I need to know what the input current can be I have a 400mAh, 4.8v | 300mAh, 4.8V. would this suffice?

 

what would be the output range?

 

Is your question, "what is the estimated current consumed by this circuit?"

I am assuming you are trying to decide whether you can get away with using a 4.8V battery that is rated 400 mAh and one that is rated at 300 mAh.

hgmjr

 

Both the total current consumption and the output level is going to depend on the nature of the load you intend to connect the circuit to.

Can you tell us what that load consists of?

hgmjr

 

the load can be a resistor right?
im new to this.

 

could i use a battery with these ratings? which do you think is better?

 

could you help me ? i just want to use this to measure the intensity of light. i donno what my load would be.

 

What are going to feed the output of this circuit to? A microcontroller, perhaps?

hgmjr

 

could it just be a volt meter?

 

Could someone please talk to me about the battery?

 

An off-the-shelf DVM would introduce very little in the way of loading so I would guess-timate the current consumption to be around 4 ma. That means that you could expect in the neighborhood of 100 hours of continuous operation from the 400 mAh battery and around 75 hours of continuous operation from the 300 mAh battery.

I would opt for the 400 mAh battery for the greatest battery life.

hgmjr

 

Yeah, i got that. thanks. now if i were to drive a load circuit like a bulb or something, where would the terminals have to be connected?
And, i can use the volt meter without having to bias the voltage right cause thats all i want to do.
Thanks

 

Finally,

just one question, the current between the photodiode and the inverting input of the opamp, would it be in the direction of the photdiode or the opamp.
and this current would be alternating right?

thanks for all the help.

 

Hi,

The photodiode is marked for polarity, which indicates the direction of current.

Why would the current be AC in nature? You'll see some variance if measuring the output from a fluorescent tube, and some ripple if a tungsten bulb, but the output from the photodiode has to be DC (think about it).

 

Hi,

The photodiode is marked for polarity, which indicates the direction of current.

Why would the current be AC in nature?
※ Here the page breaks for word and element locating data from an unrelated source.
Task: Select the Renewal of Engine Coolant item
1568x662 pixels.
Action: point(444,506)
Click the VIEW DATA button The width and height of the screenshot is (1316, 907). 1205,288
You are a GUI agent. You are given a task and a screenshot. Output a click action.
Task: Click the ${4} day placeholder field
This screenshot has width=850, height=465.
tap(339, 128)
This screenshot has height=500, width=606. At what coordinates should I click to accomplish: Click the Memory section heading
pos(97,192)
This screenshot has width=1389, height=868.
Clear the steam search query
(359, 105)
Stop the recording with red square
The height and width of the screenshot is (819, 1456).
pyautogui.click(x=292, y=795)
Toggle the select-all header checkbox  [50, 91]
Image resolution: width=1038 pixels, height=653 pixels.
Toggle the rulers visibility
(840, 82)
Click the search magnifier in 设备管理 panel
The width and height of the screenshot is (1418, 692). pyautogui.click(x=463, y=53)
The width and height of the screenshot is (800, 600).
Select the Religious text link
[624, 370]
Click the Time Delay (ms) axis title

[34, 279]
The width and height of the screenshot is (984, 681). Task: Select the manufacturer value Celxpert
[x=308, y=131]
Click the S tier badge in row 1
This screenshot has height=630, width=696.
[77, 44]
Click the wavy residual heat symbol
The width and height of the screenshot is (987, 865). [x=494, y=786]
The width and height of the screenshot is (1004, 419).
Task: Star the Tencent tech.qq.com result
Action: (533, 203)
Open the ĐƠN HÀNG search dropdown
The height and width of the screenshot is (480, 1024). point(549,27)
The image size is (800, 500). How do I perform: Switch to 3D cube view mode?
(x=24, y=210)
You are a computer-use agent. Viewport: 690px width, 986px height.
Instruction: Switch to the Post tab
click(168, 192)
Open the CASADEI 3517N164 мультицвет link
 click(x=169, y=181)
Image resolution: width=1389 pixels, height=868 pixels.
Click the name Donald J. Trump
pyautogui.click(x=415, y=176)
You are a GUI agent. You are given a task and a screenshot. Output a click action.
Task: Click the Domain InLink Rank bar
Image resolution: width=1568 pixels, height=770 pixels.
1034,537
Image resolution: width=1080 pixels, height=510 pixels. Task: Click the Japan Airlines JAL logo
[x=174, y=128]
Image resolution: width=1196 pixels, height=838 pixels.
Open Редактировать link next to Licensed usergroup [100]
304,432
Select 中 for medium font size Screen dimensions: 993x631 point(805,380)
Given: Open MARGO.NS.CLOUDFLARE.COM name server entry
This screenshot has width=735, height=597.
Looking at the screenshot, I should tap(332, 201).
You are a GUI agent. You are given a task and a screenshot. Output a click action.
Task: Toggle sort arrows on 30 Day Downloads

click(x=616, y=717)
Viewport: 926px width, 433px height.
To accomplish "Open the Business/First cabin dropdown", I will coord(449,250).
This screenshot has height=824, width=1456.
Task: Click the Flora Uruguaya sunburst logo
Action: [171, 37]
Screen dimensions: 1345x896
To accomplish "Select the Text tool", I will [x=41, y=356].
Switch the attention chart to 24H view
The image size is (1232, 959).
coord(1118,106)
You'll see some variance if measuring the output from a fluorescent tube, and some ripple if a tungsten bulb, but the output from the photodiode has to be DC (think about it).

ok so the direction is from the photodiode to the inverting terminal.

but if the photodiode is DC, then the blocking cap will not let it pass through. only if its ac will it be let through right?

So effectively what i assumed was that the current would be AC and then the transistor would act as a rectifier and supply the DC to the inverting input. and the opamp would act as a difference amp and give V+ - V-. just correct me everywhere ive been wrong.
Thanks for all the help

 

ok sorry,i wast taling about the output current .i was talking about the current b/w the cap and the photodiode.